▶ **DATA UNDER STUDY**
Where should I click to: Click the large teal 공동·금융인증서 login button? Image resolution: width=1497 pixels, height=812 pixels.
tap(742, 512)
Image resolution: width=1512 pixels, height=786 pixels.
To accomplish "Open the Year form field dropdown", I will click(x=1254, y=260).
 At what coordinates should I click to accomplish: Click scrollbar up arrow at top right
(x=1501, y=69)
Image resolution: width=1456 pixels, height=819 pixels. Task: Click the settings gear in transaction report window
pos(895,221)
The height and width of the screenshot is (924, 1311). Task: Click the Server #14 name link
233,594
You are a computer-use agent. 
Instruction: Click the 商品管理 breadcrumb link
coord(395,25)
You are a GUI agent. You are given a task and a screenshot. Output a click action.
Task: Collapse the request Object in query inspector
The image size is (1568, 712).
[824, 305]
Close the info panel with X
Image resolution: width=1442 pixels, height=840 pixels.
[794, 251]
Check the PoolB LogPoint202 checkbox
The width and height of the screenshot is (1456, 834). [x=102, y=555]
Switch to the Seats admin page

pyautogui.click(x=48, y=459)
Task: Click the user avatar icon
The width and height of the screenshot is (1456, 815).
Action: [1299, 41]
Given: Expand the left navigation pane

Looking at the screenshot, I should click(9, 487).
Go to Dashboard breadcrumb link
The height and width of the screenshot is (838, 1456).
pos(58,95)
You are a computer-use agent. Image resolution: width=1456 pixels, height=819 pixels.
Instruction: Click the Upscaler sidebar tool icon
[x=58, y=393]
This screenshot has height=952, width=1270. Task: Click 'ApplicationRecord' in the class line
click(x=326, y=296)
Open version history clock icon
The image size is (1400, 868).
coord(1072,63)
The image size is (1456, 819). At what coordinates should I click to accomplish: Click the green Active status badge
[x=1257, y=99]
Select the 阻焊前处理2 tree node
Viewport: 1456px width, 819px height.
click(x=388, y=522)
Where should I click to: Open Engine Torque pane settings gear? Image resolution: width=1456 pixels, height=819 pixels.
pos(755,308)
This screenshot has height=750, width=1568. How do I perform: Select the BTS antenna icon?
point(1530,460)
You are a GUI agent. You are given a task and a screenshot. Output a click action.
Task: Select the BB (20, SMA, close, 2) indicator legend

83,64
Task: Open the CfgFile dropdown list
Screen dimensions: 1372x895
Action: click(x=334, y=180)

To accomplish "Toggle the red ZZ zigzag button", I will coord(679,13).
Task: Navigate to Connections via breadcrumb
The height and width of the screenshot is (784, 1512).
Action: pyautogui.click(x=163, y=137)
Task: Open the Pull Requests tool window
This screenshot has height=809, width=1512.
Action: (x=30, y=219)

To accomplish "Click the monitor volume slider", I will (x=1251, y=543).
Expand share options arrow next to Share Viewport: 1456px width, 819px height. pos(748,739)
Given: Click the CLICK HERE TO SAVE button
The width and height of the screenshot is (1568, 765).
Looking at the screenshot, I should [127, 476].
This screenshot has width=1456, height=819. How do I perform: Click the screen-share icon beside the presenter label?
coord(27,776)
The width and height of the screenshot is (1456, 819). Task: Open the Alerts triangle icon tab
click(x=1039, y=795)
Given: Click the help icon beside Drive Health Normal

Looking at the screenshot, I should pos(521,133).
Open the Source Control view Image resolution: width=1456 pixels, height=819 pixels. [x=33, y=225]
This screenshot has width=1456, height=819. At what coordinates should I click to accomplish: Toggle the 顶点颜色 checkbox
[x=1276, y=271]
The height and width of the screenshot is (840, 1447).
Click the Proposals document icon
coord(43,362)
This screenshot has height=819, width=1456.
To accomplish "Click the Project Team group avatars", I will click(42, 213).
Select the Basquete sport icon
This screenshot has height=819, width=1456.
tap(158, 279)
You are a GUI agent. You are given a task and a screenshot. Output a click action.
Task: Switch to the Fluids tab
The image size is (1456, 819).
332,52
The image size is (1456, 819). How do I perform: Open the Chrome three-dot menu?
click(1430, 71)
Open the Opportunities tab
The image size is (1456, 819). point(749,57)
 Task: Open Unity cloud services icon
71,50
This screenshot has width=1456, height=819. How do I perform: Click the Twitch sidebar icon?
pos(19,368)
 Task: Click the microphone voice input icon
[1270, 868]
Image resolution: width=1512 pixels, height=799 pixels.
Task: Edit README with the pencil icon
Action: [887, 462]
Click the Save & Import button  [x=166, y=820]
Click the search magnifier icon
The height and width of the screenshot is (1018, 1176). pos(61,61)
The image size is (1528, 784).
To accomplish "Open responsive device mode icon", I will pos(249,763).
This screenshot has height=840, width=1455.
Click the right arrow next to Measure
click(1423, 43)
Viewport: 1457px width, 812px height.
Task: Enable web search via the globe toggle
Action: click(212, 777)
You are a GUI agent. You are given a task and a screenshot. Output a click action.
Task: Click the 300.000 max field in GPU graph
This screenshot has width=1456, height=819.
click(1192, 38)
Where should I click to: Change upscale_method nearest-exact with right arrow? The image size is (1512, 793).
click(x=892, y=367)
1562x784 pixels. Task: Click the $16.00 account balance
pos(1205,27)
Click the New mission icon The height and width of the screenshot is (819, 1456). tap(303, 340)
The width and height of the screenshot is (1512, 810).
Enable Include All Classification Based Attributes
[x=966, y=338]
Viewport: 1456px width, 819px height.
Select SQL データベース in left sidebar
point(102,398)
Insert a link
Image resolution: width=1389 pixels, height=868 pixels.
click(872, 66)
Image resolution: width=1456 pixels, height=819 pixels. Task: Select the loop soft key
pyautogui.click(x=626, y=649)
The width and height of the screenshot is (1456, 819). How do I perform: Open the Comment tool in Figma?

▶ **THE TASK**
Search the data above for the word "field". Copy each line it is in.

▶ **OUTPUT OF THE TASK**
To accomplish "Open the Year form field dropdown", I will click(x=1254, y=260).
Task: Click the 300.000 max field in GPU graph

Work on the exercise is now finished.